[Recorded data Boundary: Start]

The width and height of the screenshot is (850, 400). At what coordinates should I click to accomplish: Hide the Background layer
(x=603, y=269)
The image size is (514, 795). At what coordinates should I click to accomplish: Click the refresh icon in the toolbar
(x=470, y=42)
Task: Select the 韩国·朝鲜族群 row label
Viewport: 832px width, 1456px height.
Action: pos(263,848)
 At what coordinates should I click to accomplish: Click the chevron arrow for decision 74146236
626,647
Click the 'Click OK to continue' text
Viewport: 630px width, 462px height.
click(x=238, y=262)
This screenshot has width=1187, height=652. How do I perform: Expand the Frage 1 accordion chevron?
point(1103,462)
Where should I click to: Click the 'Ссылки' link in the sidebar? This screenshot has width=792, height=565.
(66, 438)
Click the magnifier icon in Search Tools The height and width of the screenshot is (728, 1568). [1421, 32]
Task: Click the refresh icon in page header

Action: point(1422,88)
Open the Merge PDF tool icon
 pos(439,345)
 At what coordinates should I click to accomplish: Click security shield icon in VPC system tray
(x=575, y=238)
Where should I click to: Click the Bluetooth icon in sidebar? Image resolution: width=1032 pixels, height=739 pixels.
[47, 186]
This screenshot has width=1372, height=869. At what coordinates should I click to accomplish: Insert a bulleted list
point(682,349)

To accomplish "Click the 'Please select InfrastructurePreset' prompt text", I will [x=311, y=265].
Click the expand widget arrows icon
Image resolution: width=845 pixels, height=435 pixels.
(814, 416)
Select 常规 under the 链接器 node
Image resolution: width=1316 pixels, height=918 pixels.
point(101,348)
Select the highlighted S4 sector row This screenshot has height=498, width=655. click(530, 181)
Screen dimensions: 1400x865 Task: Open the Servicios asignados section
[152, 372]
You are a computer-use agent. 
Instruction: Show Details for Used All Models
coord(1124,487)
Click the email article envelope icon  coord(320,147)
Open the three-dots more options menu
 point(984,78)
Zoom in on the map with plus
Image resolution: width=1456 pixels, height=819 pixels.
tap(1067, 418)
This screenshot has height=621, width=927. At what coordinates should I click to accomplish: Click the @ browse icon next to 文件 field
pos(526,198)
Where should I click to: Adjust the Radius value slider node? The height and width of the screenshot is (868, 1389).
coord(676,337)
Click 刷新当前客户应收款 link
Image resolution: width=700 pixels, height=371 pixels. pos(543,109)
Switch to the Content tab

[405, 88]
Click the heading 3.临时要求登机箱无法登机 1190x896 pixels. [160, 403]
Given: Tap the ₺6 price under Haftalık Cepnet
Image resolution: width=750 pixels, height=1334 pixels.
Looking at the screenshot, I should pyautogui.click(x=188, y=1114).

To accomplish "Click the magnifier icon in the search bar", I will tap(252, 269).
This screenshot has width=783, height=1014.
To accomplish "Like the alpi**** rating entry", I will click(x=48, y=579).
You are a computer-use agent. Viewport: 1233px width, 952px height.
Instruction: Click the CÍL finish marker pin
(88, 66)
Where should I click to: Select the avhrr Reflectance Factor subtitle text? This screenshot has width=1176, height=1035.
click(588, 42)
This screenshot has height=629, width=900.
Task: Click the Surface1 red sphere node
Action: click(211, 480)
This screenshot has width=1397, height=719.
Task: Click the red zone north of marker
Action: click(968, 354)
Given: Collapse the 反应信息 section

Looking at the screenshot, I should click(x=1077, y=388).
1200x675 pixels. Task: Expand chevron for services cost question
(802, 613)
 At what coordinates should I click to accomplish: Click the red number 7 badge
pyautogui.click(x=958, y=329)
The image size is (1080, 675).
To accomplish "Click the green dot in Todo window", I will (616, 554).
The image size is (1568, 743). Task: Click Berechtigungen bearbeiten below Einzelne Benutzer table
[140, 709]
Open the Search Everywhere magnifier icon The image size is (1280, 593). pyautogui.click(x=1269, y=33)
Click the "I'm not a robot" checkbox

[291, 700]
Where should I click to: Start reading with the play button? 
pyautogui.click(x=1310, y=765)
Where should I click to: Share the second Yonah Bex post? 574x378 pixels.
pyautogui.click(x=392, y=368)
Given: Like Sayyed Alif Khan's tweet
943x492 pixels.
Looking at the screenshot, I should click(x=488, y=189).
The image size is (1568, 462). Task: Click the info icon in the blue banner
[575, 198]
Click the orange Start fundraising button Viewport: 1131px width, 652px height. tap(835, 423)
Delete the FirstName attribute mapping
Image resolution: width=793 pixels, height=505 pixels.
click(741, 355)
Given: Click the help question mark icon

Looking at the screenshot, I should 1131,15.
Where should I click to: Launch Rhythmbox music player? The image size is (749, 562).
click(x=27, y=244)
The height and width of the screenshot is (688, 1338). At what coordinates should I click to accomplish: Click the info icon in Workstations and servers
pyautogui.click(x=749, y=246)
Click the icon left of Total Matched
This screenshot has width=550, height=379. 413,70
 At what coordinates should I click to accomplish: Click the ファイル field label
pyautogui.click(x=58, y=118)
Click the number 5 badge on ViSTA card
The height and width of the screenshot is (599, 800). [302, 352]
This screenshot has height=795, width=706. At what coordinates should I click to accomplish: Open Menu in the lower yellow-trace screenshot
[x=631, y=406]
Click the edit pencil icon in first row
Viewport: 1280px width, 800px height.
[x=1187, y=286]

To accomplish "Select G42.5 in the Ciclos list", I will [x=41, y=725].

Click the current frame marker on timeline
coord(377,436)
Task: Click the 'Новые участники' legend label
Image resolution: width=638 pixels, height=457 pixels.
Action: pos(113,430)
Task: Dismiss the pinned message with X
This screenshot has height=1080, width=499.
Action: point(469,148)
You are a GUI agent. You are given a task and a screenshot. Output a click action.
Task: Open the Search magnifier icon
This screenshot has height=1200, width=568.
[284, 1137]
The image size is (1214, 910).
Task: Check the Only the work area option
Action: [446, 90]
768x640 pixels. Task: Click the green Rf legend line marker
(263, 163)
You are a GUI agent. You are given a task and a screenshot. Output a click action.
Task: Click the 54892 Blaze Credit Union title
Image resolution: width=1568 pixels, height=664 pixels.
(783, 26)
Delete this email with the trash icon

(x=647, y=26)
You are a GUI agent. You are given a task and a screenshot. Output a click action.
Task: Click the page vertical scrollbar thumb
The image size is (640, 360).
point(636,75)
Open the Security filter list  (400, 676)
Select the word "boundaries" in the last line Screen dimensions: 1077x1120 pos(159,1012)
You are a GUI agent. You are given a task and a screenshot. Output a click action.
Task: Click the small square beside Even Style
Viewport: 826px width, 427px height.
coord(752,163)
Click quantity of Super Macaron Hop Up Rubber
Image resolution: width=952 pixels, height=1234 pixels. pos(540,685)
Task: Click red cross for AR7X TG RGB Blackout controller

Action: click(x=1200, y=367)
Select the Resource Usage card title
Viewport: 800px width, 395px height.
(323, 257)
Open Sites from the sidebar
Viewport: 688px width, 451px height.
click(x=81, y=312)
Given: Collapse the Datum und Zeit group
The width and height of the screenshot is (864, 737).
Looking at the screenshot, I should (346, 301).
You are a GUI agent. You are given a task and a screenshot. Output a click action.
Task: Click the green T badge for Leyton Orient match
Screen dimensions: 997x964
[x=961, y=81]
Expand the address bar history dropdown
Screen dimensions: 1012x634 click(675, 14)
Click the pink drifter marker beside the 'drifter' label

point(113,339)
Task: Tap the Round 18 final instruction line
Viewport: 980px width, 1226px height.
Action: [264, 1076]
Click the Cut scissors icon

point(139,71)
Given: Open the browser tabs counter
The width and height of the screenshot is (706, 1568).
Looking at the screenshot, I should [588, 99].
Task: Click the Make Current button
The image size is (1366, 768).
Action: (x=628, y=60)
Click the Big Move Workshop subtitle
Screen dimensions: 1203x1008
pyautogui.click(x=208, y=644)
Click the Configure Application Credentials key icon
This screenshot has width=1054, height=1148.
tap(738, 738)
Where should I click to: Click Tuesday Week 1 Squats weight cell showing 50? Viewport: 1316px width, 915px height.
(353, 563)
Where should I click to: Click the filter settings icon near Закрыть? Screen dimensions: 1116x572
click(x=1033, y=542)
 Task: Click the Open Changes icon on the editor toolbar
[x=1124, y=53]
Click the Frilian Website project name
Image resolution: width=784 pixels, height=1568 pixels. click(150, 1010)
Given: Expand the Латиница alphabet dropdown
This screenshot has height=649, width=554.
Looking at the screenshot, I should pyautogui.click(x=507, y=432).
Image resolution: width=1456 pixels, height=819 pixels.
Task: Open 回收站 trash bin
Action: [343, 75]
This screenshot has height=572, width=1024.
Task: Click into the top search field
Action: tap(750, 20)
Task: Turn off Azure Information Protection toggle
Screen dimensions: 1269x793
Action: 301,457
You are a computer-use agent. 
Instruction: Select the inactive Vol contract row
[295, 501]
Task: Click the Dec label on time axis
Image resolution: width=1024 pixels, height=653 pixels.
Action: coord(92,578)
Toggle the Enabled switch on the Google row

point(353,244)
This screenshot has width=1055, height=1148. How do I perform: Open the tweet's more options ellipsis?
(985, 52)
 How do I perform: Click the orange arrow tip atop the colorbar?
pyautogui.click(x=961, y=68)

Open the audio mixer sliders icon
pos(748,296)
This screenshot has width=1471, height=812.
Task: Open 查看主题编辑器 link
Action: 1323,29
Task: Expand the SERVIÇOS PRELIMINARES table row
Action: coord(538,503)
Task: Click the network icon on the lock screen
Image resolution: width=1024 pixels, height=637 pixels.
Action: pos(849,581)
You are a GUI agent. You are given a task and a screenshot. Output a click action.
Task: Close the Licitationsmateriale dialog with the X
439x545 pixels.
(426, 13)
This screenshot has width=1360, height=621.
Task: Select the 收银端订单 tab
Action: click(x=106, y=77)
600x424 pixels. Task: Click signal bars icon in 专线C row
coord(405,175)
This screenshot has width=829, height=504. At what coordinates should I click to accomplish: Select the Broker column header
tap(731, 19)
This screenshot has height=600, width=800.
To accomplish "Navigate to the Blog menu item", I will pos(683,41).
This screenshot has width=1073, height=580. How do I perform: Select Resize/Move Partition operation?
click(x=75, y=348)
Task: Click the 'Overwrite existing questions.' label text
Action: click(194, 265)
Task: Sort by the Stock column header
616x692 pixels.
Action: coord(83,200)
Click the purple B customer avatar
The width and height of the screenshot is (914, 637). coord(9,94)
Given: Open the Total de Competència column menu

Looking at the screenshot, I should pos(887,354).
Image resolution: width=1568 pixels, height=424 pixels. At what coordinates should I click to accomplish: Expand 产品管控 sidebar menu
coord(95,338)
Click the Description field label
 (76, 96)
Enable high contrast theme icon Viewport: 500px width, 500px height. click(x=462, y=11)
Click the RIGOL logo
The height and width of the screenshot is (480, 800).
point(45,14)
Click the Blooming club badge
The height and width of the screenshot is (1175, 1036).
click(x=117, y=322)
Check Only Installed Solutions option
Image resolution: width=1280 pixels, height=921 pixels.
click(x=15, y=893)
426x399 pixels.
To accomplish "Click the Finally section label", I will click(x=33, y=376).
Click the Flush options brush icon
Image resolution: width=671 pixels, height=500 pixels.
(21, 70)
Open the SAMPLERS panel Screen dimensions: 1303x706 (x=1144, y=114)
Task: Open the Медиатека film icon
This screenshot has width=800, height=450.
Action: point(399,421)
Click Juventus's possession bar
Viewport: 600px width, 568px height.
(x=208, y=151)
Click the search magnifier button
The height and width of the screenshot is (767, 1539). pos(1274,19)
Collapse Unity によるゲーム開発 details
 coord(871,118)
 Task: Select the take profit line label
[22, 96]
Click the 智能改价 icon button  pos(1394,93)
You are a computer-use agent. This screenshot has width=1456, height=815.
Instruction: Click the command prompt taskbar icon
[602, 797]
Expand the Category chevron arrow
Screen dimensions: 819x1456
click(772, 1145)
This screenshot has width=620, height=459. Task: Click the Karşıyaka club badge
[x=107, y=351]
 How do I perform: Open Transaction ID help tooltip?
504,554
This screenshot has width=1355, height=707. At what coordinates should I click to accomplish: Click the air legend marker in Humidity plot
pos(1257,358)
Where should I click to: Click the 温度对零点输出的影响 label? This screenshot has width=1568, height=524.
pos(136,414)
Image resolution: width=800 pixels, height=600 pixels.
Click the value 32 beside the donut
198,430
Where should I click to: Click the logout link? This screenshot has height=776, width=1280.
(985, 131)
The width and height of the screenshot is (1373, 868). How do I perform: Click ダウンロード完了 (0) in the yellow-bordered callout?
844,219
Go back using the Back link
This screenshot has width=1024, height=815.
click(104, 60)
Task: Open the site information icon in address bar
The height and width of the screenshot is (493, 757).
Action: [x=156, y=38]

[Recorded data Boundary: End]

Report each line of the entries where the word "Like" occurs.

To accomplish "Like the alpi**** rating entry", I will click(x=48, y=579).
Given: Like Sayyed Alif Khan's tweet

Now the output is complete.